Items listed in a dataset
━━━━━━━━━━━━━━━━

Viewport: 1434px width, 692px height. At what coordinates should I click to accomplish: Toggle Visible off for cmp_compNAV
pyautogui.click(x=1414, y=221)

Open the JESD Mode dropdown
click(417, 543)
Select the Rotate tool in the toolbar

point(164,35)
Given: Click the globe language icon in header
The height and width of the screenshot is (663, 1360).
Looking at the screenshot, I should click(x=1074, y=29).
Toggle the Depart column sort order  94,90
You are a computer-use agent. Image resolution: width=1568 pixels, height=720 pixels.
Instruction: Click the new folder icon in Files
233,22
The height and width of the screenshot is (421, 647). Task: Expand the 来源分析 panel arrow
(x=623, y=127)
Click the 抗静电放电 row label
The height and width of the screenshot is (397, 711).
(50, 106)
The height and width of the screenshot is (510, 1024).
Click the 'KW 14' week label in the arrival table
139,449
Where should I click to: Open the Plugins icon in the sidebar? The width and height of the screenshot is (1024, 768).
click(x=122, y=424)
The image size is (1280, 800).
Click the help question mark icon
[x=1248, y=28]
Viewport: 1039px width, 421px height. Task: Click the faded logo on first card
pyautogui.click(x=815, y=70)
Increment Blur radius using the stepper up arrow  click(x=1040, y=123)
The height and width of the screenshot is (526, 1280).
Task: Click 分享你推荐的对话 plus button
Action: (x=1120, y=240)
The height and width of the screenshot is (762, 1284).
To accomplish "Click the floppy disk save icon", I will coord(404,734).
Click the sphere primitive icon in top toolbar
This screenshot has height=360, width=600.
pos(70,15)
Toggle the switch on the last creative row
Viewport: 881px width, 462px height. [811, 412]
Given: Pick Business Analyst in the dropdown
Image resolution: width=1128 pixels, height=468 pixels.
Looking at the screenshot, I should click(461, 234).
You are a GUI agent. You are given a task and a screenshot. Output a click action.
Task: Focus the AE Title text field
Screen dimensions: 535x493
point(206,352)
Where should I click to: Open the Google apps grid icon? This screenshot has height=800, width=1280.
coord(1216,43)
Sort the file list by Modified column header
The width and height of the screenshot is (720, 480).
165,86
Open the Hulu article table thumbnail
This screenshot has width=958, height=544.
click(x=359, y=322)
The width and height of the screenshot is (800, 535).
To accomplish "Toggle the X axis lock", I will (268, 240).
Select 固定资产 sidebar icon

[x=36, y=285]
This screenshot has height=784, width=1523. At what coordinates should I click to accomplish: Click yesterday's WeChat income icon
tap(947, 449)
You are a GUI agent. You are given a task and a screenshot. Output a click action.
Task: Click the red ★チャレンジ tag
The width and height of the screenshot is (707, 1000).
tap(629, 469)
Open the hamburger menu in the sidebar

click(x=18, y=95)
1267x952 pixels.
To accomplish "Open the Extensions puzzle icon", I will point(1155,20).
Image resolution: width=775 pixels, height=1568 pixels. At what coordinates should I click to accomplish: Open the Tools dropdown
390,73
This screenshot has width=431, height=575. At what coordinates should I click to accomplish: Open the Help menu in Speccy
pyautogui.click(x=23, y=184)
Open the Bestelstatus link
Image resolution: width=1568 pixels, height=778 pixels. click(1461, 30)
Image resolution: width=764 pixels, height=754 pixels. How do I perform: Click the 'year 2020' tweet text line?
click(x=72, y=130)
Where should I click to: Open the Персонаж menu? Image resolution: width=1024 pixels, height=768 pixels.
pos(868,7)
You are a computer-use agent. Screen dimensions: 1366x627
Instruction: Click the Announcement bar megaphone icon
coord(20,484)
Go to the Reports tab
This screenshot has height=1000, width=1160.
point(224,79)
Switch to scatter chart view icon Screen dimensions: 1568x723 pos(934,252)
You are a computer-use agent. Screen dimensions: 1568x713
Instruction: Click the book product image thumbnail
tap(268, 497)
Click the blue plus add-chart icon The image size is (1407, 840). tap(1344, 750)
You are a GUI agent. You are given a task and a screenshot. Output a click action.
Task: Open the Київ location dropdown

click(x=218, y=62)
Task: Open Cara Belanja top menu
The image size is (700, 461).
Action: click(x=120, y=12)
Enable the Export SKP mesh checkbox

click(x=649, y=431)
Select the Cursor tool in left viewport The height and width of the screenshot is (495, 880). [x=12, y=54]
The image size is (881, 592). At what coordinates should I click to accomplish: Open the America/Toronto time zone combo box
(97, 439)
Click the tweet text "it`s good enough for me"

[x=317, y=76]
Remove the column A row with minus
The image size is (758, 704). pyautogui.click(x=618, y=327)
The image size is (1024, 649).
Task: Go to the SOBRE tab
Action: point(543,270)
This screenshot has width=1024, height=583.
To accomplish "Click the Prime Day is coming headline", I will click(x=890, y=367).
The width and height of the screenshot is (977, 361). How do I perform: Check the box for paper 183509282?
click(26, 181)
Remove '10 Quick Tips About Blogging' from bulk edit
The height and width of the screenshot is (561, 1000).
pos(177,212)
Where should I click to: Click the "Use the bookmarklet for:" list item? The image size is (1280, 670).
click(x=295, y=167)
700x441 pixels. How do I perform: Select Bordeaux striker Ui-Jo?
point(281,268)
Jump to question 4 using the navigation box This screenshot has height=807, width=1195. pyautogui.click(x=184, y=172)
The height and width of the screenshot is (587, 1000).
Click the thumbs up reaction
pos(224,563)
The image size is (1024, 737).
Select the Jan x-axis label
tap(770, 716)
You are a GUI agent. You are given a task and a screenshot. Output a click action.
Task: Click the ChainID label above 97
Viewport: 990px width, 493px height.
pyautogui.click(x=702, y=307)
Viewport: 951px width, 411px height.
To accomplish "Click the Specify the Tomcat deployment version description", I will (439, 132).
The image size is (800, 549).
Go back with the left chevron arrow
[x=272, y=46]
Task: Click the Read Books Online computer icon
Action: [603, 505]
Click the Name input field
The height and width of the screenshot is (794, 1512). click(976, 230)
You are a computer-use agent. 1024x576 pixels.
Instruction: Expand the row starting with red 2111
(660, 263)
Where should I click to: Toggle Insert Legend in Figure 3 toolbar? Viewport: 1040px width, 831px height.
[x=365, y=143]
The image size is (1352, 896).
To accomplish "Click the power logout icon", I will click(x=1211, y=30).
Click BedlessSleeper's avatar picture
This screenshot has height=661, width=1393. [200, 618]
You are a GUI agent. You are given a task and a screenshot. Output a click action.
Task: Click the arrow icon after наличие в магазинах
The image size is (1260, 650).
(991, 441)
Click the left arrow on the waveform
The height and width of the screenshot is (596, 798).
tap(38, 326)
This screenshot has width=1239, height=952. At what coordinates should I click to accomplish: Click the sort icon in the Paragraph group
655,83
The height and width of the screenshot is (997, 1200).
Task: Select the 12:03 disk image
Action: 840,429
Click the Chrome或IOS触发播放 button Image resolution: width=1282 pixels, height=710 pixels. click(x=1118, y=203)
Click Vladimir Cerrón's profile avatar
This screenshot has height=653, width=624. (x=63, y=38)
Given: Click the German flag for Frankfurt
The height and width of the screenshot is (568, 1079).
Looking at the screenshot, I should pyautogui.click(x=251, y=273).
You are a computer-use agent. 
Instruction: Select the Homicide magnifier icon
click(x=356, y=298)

━━━━━━━━━━━━━━━━

[Exercise description]: Answer with a number alone: how many lines of the records contain the string "chart"?

[Expected answer]: 2